Lyndon B. Johnson'ın "Üstesinden Geleceğiz" Konuşması

Johnson’ın başkanlığının en önemli özelliği Kongre'nin ortak oturumundan önce 15 Mart 1965’te yaptığı konuşma olabilir. Zaten 1964 Medeni Haklar Yasası'nı Kongre'den geçirmişti; şimdi gözünü bir oy hakları tasarısına dikti. Beyaz Alabamalılar, oy hakkı için Selma'dan Montgomery'ye yürümeye çalışan Siyahları şiddetle reddetmişti ve Johnson için sorunu çözme zamanı gelmişti.

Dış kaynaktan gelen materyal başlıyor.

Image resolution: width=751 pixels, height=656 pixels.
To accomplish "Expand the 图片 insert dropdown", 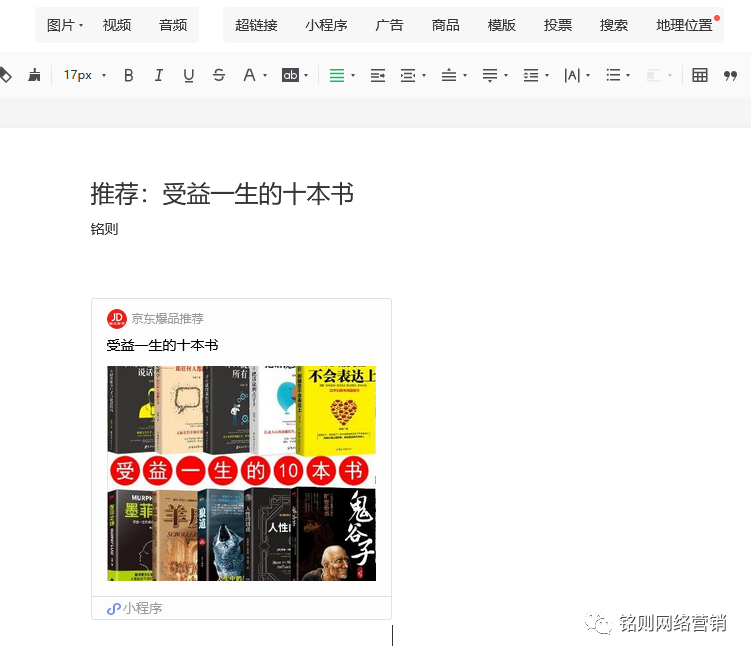I will click(65, 25).

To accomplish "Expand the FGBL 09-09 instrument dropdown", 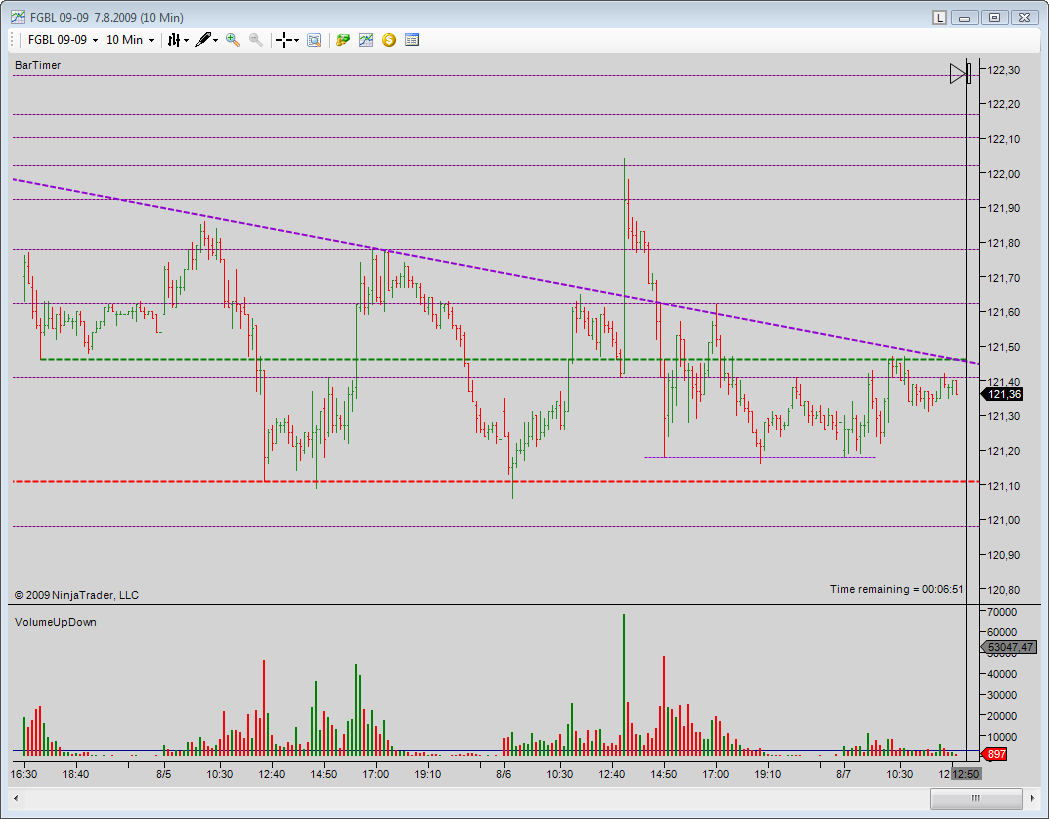I will point(95,40).
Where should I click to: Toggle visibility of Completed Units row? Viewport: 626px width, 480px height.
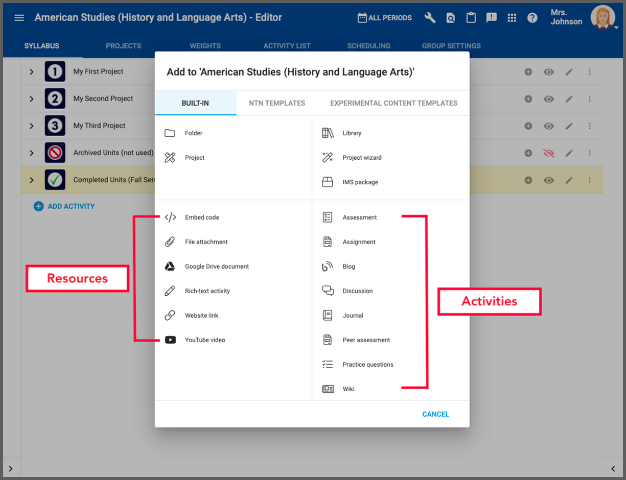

"The American Promise" başlıklı konuşmasında, ırktan bağımsız olarak tüm Amerikalıların ABD Anayasasında sayılan hakları hak ettiğini açıkça ortaya koydu. Kendisinden önceki Kennedy gibi Johnson da oy haklarından mahrum kalmanın ahlaki bir sorun olduğunu açıkladı. Ancak Johnson, yalnızca dar bir konuya odaklanarak değil, Kennedy'nin de ötesine geçti. Johnson, Amerika Birleşik Devletleri için büyük bir gelecek getirmekten bahsetti: “Arkadaşları arasındaki nefreti sona erdirmeye yardım eden ve her ırktan, her bölgeden ve tüm partilerden insanlar arasında sevgiyi teşvik eden bir başkan olmak istiyorum. Bu dünyanın kardeşleri arasındaki savaşın sona ermesine yardım eden başkan olmak istiyorum. "

Johnson, konuşmasının ortalarında, sivil haklar mitinglerinde kullanılan bir şarkının sözlerini yineledi - "We Shall Overcome". Evde televizyonunda Johnson'ı izlerken King'in gözlerini yaşartan bir andı - federal hükümetin nihayet tüm gücünü sivil hakların arkasına koyduğunun bir işareti.

Sarma

Martin Luther King ve başkanlar Kennedy ve Johnson tarafından yapılan sivil haklar konuşmaları on yıllar sonra geçerliliğini koruyor. Hareketi hem aktivistin hem de federal hükümetin bakış açısından ortaya koyuyorlar. Sivil haklar hareketinin neden 20. yüzyılın en önemli nedenlerinden biri haline geldiğinin sinyallerini veriyorlar.